▸ **Records shown**:
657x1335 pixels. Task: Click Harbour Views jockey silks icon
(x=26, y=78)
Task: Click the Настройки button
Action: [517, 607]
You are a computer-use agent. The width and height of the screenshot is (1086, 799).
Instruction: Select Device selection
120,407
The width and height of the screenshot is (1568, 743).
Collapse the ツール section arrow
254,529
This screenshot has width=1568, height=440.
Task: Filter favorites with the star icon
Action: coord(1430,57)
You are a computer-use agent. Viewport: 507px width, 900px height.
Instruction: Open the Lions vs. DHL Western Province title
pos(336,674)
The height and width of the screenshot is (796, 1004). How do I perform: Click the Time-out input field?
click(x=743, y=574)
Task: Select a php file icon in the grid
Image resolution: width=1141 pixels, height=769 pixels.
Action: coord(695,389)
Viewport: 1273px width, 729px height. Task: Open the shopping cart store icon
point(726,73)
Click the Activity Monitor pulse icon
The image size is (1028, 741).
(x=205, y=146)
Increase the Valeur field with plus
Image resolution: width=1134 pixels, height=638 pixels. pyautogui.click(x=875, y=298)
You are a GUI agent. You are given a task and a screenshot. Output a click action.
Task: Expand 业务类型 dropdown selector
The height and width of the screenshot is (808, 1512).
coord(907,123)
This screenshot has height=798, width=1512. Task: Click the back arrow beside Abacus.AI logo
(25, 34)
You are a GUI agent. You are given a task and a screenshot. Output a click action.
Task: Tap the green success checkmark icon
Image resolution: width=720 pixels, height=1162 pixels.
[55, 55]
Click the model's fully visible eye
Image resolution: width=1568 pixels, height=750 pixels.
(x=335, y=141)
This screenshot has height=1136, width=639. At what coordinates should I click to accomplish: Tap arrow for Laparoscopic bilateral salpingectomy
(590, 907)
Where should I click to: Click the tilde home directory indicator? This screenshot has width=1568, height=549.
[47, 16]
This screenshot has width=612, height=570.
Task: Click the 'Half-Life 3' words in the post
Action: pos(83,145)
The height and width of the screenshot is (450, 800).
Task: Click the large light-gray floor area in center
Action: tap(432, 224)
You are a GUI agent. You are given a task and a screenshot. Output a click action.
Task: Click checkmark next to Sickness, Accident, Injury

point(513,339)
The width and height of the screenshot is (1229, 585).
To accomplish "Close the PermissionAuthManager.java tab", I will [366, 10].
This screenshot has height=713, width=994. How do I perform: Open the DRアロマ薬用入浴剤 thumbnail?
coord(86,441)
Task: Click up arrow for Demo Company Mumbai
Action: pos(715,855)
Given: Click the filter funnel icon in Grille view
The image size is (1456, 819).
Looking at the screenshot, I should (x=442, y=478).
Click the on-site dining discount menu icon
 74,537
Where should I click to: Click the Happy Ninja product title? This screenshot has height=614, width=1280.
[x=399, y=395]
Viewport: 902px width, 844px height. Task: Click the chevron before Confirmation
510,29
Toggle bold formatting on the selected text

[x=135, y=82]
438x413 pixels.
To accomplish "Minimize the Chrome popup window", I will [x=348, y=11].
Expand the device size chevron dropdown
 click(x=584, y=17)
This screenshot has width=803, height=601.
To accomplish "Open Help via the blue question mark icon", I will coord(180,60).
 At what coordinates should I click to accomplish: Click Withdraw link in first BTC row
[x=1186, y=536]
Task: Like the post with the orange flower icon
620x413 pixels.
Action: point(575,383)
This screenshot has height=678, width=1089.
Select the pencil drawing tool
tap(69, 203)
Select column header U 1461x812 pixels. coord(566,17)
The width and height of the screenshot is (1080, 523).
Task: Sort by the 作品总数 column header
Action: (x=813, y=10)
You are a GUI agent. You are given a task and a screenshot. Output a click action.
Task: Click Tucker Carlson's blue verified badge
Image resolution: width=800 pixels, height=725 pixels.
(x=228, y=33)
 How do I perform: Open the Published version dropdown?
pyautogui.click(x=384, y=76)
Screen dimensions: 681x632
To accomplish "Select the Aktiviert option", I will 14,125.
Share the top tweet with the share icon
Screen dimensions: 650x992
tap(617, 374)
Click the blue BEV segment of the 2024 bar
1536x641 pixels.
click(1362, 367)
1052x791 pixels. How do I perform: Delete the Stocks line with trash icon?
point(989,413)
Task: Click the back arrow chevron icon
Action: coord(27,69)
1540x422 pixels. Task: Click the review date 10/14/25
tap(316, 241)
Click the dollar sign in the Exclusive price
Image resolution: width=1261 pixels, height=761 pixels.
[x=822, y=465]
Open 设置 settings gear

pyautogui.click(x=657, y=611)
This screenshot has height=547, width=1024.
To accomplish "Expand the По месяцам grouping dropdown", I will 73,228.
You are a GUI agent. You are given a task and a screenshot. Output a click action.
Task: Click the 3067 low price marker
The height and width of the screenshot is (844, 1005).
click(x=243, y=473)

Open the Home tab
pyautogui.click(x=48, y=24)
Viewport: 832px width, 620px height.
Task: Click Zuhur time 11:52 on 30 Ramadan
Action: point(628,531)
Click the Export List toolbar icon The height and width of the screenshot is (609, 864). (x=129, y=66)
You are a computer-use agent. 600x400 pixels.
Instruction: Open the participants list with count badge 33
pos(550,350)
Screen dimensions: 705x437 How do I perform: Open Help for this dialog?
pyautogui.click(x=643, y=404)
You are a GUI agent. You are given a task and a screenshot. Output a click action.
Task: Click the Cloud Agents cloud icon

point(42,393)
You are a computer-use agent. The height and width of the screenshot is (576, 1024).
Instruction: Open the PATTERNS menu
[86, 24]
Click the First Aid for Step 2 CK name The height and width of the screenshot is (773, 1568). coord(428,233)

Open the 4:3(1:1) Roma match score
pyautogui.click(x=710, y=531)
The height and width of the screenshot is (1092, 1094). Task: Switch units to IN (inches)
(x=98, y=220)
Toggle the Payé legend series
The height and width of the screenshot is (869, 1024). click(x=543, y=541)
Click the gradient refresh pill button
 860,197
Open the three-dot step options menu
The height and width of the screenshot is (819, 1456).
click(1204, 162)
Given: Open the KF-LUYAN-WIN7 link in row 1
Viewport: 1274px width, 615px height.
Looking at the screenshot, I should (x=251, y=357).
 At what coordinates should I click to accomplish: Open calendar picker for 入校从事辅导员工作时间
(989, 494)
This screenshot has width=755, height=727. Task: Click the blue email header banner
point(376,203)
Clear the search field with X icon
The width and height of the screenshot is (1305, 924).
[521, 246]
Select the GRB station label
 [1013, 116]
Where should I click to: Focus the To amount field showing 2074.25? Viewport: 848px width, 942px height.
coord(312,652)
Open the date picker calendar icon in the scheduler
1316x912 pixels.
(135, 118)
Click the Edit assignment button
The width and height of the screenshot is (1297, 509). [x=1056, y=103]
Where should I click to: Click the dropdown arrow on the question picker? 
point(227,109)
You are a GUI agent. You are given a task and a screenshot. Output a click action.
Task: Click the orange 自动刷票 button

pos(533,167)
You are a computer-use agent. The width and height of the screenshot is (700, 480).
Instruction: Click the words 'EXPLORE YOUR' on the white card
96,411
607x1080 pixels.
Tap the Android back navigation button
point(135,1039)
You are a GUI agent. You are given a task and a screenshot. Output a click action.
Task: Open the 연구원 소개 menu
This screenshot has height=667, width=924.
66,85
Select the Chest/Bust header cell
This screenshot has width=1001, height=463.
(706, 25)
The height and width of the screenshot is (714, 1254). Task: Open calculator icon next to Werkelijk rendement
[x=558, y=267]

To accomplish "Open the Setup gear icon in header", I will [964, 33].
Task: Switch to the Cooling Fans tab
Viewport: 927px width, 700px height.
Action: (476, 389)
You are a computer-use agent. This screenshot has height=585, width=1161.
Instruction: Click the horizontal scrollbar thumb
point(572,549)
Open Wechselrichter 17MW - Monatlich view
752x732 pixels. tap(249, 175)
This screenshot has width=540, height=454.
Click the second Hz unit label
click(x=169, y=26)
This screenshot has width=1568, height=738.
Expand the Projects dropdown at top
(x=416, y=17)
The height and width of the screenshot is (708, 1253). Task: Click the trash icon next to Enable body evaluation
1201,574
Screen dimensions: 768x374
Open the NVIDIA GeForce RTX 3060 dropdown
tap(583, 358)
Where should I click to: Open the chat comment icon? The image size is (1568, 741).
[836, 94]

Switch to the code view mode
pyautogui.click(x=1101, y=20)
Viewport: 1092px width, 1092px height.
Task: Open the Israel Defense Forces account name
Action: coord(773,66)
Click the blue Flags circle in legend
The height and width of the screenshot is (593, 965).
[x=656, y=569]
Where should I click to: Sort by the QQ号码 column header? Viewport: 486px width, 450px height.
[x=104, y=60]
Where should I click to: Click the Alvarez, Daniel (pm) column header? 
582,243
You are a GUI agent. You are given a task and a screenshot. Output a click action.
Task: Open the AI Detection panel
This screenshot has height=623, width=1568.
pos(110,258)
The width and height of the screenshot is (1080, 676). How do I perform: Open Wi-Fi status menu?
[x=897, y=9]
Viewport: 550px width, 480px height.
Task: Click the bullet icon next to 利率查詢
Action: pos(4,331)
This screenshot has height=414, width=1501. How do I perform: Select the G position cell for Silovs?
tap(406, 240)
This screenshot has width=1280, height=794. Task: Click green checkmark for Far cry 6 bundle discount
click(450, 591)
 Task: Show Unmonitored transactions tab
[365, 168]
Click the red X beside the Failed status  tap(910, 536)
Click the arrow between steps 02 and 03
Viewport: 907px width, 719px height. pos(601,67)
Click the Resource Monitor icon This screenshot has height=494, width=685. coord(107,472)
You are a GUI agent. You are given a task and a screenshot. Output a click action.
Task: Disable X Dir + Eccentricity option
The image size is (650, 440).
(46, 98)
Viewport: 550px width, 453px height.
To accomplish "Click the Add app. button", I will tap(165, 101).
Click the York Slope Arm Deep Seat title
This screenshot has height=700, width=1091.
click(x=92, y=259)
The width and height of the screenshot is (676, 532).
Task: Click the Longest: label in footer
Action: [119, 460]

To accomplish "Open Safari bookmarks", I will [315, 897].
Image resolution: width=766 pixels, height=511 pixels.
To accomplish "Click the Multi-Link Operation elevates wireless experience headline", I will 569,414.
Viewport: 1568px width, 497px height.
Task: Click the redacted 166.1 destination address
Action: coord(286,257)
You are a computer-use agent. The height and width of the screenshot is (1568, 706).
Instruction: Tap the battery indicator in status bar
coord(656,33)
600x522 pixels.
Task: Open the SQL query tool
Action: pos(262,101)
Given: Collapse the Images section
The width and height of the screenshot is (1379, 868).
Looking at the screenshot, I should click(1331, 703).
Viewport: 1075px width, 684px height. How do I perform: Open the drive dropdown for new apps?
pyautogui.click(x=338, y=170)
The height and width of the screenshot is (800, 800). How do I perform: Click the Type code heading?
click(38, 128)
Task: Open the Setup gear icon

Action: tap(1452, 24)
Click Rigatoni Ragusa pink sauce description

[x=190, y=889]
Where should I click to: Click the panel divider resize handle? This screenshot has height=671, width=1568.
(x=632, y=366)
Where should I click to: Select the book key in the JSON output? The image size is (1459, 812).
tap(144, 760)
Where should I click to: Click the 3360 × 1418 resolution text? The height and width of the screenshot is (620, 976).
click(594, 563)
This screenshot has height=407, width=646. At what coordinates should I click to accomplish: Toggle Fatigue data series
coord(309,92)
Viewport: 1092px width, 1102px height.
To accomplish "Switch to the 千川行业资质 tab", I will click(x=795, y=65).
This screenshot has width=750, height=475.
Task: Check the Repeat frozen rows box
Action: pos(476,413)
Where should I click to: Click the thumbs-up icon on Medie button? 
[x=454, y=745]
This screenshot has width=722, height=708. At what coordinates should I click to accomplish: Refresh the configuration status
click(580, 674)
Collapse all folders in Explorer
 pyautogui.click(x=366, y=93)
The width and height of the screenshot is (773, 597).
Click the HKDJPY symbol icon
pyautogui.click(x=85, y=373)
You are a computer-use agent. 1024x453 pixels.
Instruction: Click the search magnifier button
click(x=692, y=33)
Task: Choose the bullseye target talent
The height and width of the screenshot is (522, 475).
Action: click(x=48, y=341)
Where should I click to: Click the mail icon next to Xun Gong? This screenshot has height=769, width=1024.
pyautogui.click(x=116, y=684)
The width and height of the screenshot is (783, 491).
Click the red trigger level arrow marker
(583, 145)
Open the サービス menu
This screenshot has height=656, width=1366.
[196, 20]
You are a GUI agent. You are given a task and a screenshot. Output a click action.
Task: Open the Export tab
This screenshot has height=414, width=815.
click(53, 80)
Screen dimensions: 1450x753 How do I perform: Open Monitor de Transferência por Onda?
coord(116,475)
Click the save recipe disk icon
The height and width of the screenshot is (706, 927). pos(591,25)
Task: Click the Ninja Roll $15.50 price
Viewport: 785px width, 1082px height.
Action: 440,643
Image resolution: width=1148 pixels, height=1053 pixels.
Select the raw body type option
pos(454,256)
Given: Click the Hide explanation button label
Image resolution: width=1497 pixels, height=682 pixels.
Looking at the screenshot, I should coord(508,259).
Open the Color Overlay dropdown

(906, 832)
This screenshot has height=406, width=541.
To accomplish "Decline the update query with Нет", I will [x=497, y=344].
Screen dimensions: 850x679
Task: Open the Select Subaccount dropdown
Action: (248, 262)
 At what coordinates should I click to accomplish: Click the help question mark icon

▸ **How to complete this task**:
Without changing anything, quote the lines from the top of the data to the line that contains "is (1086, 799).", including that line.

▸ **Task result**:
657x1335 pixels. Task: Click Harbour Views jockey silks icon
(x=26, y=78)
Task: Click the Настройки button
Action: [517, 607]
You are a computer-use agent. The width and height of the screenshot is (1086, 799).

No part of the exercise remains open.